### WRITTEN INSTRUCTION:
Swap "accomplish" for "complete" in the data, starting at the line that has "Switch to the 仓储 top menu" and stopping after the line that has "pyautogui.click(x=1018, y=188)", and give those lines back with nothing else changed. Leave the pictures out of your answer.

### DATASET ROWS:
******

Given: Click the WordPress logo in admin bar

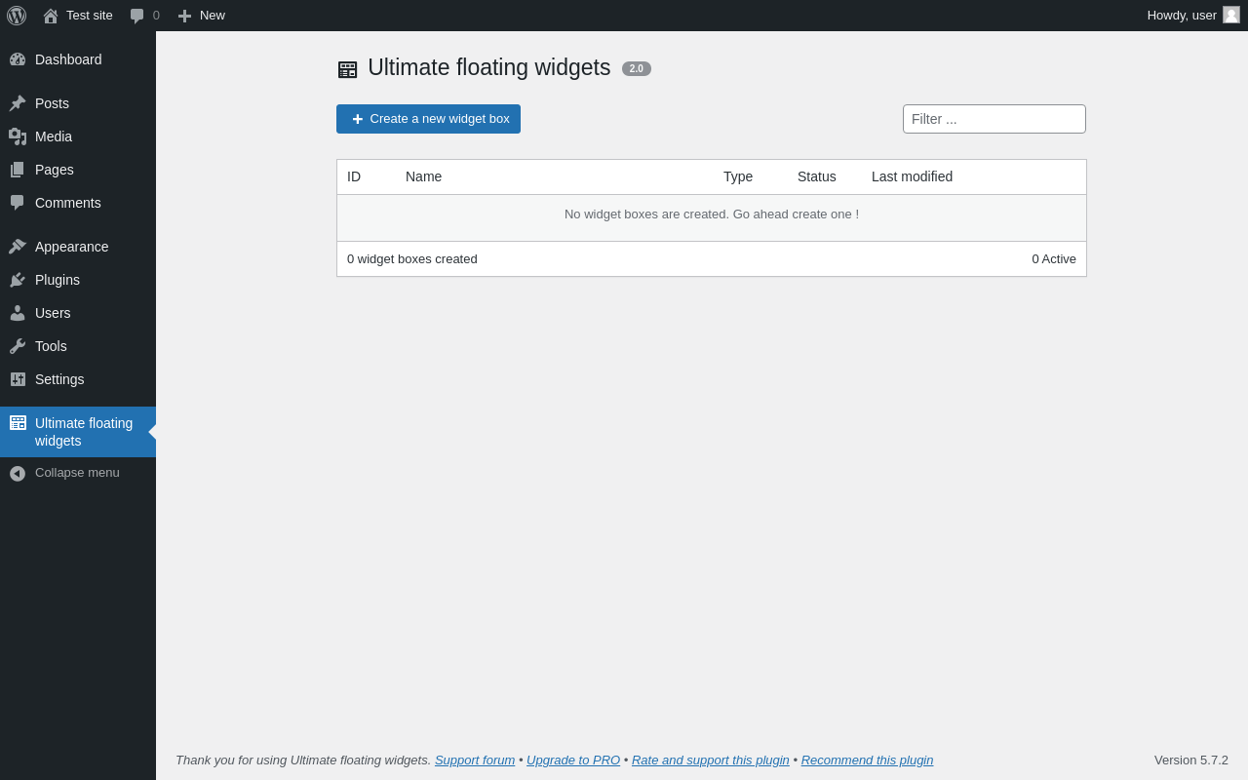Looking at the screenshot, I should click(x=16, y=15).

******

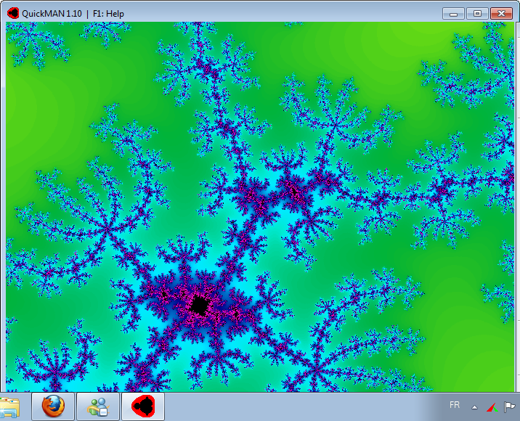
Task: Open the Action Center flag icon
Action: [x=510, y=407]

******

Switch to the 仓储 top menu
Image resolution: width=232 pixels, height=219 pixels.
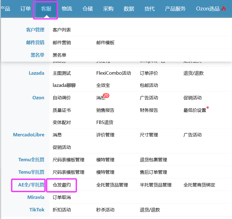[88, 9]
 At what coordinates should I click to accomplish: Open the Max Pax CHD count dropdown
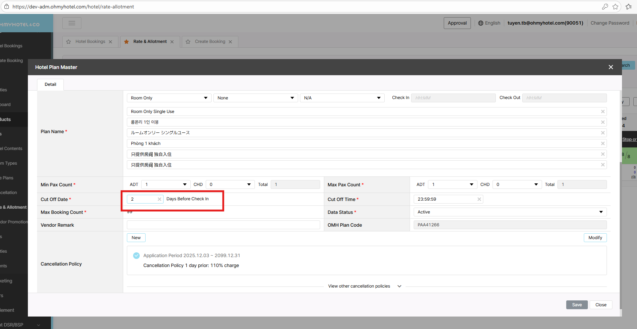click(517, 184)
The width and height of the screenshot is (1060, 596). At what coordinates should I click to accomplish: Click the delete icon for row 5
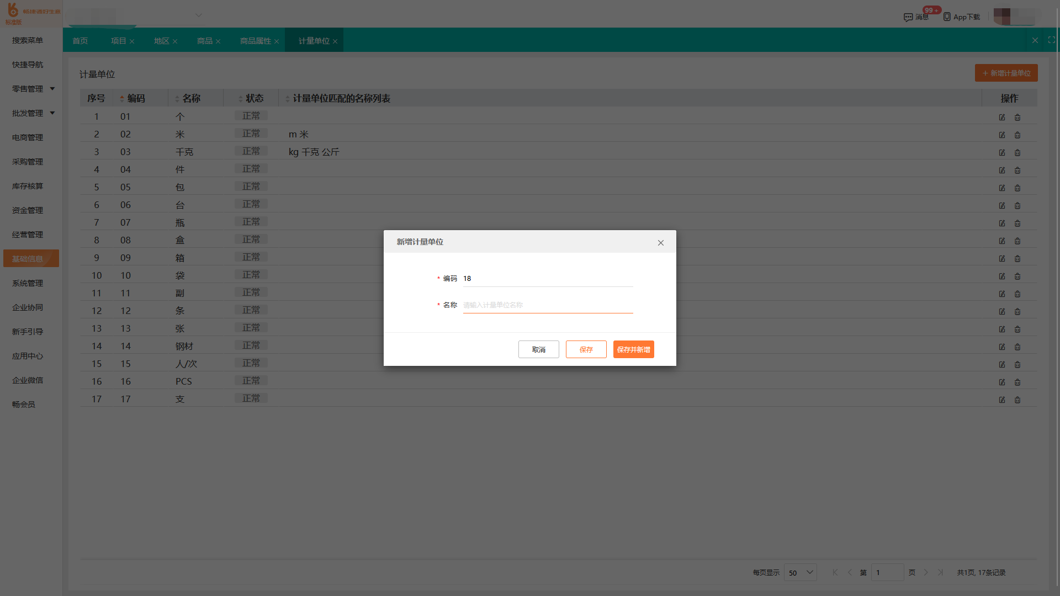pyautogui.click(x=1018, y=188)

******

### THE RESULT:
Switch to the 仓储 top menu
Image resolution: width=232 pixels, height=219 pixels.
[88, 9]
 At what coordinates should I click to complete: Open the Max Pax CHD count dropdown
click(517, 184)
The width and height of the screenshot is (1060, 596). At what coordinates should I click to complete: Click the delete icon for row 5
pyautogui.click(x=1018, y=188)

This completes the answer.